# YAY I got a TT



## Gerry-TT (Jan 27, 2009)

Hi Guys and Gals

I get my 1.8 225 TT on saturday so I thought what a good idea and signed up to this forum and have been on it all week but my email broke and i didnt get my activation email till last night.

I have loads of questions which I will post in the relivant sections.

I already have my eye on the headlight upgrade that WAK has made.

Verrrrryyyy Nice!!!

-=Gerry=-


----------



## Hoggy (May 8, 2002)

Hi Gerry, Welcome to TTF, plenty of info on here.
H.


----------



## YELLOW_TT (Feb 25, 2004)

Welcome you might want to join the TTOC as well www.ttoc.co.uk


----------



## Gerry-TT (Jan 27, 2009)

Thanks Yellow I will check it out


----------



## p1tse (Sep 20, 2004)

welcome

i too like the headlight mod, but must stop spending lol


----------



## Wallsendmag (Feb 12, 2004)

Welcome


----------



## malstt (Apr 18, 2007)

Welcome 8)


----------



## T3RBO (Dec 9, 2003)

Welcome to the forum


----------



## jammyd (Oct 11, 2008)

Welcome to the forum


----------



## TeeTees (Mar 9, 2006)

Welcome aboard - posting some pics to 'show off' yer new motor is always a good option 8)

One thing though : you're gonna regret buying the TT - it's one off those things that you just can't let go off.
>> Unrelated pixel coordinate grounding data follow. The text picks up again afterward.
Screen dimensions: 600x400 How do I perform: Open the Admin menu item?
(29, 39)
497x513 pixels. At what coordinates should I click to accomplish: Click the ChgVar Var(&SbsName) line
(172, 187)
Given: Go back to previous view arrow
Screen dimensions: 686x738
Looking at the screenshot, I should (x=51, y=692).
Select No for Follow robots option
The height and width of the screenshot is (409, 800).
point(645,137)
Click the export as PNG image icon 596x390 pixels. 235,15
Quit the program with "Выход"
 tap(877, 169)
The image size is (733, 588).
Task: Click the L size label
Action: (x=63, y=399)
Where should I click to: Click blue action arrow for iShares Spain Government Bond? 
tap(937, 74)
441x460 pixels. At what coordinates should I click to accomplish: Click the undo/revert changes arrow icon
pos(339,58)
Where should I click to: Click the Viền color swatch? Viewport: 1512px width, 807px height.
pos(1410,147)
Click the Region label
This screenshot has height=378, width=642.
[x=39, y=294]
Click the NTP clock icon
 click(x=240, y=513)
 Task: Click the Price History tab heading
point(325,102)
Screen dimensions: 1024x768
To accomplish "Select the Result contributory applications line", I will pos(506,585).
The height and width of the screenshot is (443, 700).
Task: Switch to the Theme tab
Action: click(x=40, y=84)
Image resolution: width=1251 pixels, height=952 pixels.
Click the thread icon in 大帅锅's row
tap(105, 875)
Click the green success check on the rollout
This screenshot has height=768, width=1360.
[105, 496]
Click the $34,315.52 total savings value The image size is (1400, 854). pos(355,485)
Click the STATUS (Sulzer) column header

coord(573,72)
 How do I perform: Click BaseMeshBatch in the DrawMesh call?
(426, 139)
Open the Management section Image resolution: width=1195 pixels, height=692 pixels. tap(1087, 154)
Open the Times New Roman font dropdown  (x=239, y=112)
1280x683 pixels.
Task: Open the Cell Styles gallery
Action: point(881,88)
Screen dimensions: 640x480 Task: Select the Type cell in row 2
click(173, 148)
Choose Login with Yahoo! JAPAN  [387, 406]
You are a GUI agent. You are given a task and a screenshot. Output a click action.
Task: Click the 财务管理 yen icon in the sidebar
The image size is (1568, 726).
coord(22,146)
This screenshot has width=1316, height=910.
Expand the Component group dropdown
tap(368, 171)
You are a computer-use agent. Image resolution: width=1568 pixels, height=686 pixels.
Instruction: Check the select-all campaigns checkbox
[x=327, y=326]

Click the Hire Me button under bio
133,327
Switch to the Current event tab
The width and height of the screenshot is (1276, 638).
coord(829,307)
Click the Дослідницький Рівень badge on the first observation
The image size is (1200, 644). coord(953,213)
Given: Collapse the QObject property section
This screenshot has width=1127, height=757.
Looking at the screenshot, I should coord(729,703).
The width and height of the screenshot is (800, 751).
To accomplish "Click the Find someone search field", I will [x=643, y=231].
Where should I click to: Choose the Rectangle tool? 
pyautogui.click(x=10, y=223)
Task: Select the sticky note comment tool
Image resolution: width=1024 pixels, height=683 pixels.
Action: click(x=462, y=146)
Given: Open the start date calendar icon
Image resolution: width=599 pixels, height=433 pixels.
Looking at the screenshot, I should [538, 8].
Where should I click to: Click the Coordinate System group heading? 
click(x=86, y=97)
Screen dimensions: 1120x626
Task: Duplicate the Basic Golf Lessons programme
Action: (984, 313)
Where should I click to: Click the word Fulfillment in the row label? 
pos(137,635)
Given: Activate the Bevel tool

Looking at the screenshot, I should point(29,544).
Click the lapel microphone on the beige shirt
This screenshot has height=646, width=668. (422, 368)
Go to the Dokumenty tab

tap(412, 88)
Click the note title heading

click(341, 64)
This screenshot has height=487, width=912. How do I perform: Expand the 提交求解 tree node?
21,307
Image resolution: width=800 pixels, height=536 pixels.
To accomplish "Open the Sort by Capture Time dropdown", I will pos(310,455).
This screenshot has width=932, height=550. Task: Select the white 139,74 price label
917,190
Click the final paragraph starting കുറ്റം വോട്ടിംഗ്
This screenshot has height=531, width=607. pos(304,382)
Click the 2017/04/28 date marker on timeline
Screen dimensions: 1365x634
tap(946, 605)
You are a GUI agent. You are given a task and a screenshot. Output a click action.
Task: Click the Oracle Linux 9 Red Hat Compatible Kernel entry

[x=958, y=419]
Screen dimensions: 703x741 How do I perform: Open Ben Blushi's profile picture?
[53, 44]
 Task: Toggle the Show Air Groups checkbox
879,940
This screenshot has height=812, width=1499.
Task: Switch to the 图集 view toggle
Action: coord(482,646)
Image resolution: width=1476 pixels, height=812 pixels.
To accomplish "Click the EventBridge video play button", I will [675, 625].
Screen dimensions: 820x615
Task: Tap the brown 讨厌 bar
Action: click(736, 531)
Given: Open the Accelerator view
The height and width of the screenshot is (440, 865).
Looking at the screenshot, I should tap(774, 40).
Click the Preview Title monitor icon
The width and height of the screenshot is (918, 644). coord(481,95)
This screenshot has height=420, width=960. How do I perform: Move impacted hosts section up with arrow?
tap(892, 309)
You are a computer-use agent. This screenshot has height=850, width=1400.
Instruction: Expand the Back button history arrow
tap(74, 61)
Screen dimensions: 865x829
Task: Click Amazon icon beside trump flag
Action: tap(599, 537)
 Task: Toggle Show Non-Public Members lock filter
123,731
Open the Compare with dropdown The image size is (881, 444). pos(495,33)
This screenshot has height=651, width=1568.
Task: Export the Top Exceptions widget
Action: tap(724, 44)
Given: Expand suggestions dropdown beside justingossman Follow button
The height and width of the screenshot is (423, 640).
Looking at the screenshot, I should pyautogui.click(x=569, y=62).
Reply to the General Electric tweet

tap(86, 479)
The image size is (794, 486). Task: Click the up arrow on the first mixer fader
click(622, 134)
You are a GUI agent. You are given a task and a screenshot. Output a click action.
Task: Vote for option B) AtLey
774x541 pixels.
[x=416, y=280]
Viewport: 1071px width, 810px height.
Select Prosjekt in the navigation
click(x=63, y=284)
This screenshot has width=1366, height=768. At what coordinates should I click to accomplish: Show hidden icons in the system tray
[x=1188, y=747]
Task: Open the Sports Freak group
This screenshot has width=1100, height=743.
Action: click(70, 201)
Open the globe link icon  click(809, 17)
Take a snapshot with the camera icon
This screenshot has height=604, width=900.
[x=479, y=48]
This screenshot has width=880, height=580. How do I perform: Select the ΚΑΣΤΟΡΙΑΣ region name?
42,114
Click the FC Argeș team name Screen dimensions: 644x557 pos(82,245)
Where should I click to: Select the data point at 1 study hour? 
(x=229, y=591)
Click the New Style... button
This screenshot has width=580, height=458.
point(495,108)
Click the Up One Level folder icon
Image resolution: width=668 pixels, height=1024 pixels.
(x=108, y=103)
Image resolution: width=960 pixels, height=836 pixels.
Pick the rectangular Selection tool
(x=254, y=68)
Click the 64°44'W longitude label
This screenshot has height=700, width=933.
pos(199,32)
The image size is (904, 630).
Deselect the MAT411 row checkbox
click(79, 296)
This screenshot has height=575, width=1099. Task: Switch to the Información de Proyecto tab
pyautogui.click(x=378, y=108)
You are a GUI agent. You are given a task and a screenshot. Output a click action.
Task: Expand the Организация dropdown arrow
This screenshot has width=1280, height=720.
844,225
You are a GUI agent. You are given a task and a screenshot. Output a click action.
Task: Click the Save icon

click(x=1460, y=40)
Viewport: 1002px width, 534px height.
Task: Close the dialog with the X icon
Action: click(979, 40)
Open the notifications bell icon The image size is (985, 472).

Personally I'd rather sell a kidney if things get reeeeal bad for me in this 'recession' period, than sell the motor.


----------



## ANDY BEE (Jan 29, 2009)

Great stuff pal. I got mine 3 weeks ago I cant stop driving it ..LOVE IT


----------



## roddy (Dec 25, 2008)

Gerry-TT said:


> Hi Guys and Gals
> 
> I get my 1.8 225 TT on saturday so I thought what a good idea and signed up to this forum and have been on it all week but my email broke and i didnt get my activation email till last night.
> 
> ...


welcome yea BTW forget the tv this bloody forum, it adictive !!!!


----------



## Gerry-TT (Jan 27, 2009)

Thanks for all the welcome messages

All I can say is "I BLOODY LOVE THIS CAR!!!"


----------